11. SpongeBob SquarePants
Theme: Anti-work absurdism, queer-coded resistance, radical joy under late capitalism, and the dignity of the unproductive soul
Let’s get this straight: SpongeBob is not just a goofy sponge in square pants. He is a revolutionary figurehead of resilient joy in a capitalist hellscape.
He wakes up with enthusiasm. He loves his (objectively terrible) job. He flips Krabby Patties like it’s high art. He’s underpaid, overworked, and micromanaged by a crustacean obsessed with profit margins—and yet? He sings. He dances. He cares.
But this isn’t naivety. This is radical choice. SpongeBob doesn’t ignore the bleakness of Bikini Bottom—he simply refuses to let it steal his light. He creates meaning from the meaningless. He crafts joy in a system designed to crush it. He queers our expectations of success, masculinity, productivity, and purpose.
And around him? A cast of characters who reflect the real human condition under capitalism:
Squidward Tentacles:
An artist trapped in customer service purgatory. He once dreamed of symphonies, sculptures, self-expression. Now he clocks in, gets yelled at by fish, and clocks out with barely enough energy to sigh into the void. Squidward is the creative soul sacrificed to survive. His bitterness isn’t cruelty—it’s grief. He is what happens when society demands productivity from people whose spirits are built for beauty. But deep down, he still cares. He keeps playing the clarinet. He wants to believe.
Plankton:
The most tragic intellectual of the sea. He went to college. He studied. He tried to build something. And all he got was crushing debt, a floundering business, and a lifetime of failure. Plankton is the embittered academic, the would-be innovator crushed by monopoly capitalism (aka Mr. Krabs). He's not evil. He’s disillusioned. He represents every person told that education was the way out—only to find the doors locked and the rent overdue.
Patrick Star:
Unemployed. Unambitious. Unintelligent—at least by conventional standards. But profound in the way that really matters. Patrick is a cosmic reminder that being is enough. He doesn’t contribute “productivity,” but he contributes presence. He loves SpongeBob deeply. He brings laughter, softness, absurdity. In a world that only values output, Patrick is the patron saint of sacred stillness, neurodivergence, and unconditional friendship.
Mr. Krabs:
Let’s not mince seaweed—Krabs is the ultimate capitalist caricature. He commodifies joy, hoards wealth, underpays his workers, and still acts like he's the victim. He represents the lie that profit is earned through hard work—when in truth, it’s stolen from labor like SpongeBob’s and dreams like Squidward’s.

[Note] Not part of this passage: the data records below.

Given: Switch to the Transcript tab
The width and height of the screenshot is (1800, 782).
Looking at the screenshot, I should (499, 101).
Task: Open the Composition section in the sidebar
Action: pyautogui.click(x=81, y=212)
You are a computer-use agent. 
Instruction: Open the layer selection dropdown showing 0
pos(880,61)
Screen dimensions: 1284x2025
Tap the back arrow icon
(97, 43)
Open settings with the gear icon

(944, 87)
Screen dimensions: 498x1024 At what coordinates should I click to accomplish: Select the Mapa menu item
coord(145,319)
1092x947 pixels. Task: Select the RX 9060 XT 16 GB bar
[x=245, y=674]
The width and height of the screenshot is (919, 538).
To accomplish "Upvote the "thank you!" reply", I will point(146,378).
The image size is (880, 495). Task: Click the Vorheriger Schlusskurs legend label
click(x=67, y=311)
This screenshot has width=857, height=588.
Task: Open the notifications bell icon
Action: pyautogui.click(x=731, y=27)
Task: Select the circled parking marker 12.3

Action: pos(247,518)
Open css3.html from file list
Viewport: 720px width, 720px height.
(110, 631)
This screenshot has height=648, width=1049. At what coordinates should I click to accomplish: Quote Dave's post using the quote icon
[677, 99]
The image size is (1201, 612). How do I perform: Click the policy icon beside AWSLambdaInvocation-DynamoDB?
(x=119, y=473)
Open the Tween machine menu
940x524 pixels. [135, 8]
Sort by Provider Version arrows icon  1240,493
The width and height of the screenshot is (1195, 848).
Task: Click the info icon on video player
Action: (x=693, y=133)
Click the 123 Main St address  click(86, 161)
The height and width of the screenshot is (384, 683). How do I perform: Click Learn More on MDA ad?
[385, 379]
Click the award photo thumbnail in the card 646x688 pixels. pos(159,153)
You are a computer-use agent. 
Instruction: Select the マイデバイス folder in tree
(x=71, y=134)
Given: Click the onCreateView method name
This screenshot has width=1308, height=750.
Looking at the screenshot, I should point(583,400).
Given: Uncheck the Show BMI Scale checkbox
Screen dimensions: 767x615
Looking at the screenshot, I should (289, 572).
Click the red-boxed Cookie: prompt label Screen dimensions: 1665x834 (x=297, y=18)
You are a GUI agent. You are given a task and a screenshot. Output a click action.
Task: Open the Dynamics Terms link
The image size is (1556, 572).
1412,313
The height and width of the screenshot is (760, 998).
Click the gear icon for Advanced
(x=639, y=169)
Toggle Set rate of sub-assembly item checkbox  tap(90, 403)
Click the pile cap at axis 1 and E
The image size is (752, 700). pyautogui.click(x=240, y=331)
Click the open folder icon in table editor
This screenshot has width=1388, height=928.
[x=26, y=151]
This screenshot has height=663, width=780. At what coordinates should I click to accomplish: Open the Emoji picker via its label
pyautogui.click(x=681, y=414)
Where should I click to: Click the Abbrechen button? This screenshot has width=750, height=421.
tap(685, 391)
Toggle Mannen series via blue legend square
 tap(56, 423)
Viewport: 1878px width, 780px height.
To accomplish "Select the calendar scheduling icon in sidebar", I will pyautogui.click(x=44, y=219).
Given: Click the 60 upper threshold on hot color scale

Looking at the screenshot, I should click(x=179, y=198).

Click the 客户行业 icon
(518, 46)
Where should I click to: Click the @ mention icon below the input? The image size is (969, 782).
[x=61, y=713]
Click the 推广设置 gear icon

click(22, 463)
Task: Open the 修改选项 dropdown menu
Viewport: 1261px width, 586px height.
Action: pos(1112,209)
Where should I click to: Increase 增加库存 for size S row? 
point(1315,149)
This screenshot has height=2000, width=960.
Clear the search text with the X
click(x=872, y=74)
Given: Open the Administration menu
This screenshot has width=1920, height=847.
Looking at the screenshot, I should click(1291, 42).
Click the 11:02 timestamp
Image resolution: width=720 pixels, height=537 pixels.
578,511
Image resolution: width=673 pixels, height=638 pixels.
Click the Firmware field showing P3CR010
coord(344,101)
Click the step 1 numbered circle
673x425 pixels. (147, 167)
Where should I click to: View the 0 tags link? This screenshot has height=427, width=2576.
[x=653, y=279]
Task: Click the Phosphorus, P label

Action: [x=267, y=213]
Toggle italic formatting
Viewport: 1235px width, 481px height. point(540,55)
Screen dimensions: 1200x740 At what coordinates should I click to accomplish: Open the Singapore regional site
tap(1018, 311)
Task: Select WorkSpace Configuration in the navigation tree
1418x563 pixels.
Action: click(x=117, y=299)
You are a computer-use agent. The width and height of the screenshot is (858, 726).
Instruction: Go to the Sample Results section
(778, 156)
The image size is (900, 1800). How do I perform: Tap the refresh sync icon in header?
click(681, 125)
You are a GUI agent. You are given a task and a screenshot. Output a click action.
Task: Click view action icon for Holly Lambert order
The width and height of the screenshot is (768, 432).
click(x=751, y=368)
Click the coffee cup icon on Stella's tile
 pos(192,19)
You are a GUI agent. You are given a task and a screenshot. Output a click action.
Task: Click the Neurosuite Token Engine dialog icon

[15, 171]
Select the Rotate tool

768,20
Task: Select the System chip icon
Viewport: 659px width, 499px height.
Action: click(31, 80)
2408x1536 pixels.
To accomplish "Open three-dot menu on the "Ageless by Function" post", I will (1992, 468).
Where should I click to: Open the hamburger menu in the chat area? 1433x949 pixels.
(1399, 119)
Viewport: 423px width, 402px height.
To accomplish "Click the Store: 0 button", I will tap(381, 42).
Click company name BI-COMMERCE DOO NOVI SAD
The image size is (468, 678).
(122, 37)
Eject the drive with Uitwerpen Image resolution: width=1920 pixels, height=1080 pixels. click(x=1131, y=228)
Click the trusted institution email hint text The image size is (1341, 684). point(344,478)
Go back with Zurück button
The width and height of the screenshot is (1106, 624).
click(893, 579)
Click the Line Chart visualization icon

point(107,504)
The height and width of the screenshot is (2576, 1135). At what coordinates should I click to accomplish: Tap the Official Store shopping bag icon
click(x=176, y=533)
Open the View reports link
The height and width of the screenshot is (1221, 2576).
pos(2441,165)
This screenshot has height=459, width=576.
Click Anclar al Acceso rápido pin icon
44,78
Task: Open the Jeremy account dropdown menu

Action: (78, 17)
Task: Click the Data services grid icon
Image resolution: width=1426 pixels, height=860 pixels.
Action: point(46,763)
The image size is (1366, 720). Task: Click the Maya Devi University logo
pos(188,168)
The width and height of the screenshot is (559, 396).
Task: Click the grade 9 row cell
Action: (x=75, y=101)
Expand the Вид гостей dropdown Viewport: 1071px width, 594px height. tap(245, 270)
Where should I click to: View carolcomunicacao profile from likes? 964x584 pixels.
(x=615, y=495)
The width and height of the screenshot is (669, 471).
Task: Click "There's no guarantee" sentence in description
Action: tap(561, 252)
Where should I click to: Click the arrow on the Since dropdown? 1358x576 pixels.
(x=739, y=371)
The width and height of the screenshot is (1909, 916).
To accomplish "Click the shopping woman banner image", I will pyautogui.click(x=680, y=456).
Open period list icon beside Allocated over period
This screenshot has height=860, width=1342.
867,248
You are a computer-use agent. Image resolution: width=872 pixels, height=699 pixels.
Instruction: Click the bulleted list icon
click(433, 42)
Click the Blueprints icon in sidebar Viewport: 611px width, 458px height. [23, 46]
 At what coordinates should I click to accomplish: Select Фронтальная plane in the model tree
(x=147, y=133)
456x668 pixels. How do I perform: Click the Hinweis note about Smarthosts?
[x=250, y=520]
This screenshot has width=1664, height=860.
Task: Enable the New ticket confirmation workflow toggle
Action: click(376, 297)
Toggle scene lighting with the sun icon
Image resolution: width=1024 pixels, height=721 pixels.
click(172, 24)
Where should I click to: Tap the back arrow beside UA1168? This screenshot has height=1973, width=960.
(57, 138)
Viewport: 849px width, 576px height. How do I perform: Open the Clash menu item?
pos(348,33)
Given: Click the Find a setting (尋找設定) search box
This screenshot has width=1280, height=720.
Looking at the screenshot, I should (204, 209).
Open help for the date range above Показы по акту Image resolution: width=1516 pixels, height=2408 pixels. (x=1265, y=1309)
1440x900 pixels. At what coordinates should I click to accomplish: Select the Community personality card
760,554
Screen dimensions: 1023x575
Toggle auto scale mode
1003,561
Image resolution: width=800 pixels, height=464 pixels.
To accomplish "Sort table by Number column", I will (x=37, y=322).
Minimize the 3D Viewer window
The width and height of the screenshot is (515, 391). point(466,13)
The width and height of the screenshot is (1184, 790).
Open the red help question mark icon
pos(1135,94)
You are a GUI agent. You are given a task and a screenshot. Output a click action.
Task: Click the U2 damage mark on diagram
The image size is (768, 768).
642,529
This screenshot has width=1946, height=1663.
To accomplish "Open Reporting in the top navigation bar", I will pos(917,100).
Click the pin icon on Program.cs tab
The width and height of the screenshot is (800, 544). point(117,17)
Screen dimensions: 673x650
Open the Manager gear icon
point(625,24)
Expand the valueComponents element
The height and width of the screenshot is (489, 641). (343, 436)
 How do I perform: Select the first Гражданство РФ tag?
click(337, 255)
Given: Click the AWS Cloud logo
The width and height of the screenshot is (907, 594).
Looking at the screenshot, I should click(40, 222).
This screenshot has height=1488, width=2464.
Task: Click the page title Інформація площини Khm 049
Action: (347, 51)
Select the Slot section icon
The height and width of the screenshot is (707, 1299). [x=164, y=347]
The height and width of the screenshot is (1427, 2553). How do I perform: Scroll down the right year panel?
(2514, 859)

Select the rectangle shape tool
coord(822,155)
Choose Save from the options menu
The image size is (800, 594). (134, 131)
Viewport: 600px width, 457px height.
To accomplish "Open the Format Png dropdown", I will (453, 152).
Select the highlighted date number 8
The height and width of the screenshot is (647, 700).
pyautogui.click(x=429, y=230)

And yet, through it all, SpongeBob stands tall (well, sponge-height). He refuses to become jaded. He finds magic in the mundane. He builds cardboard castles and jellyfish kingdoms inside the broken shell of an economy that devalues everything soft, slow, and sincere.
SpongeBob teaches us:
You don’t need to win capitalism to have worth.
Joy is resistance.
Art can be silly.
Friends are more valuable than prestige.
You are not a machine, and that’s sacred.
He is, perhaps, the last radiant hope at the bottom of a very deep ocean.And he reminds us: even when the world asks you to sink—float. FINAL NOTE: We weren't brainwashed. We were bewitched. By stories that taught us to feel deeply, question authority, love the earth, and choose kindness over conquest.
These weren't just shows. They were early resistance literature—smuggled in through VHS tapes and Saturday morning reruns. And they worked.
Stay weird. Stay radical. Stay gnome-pilled.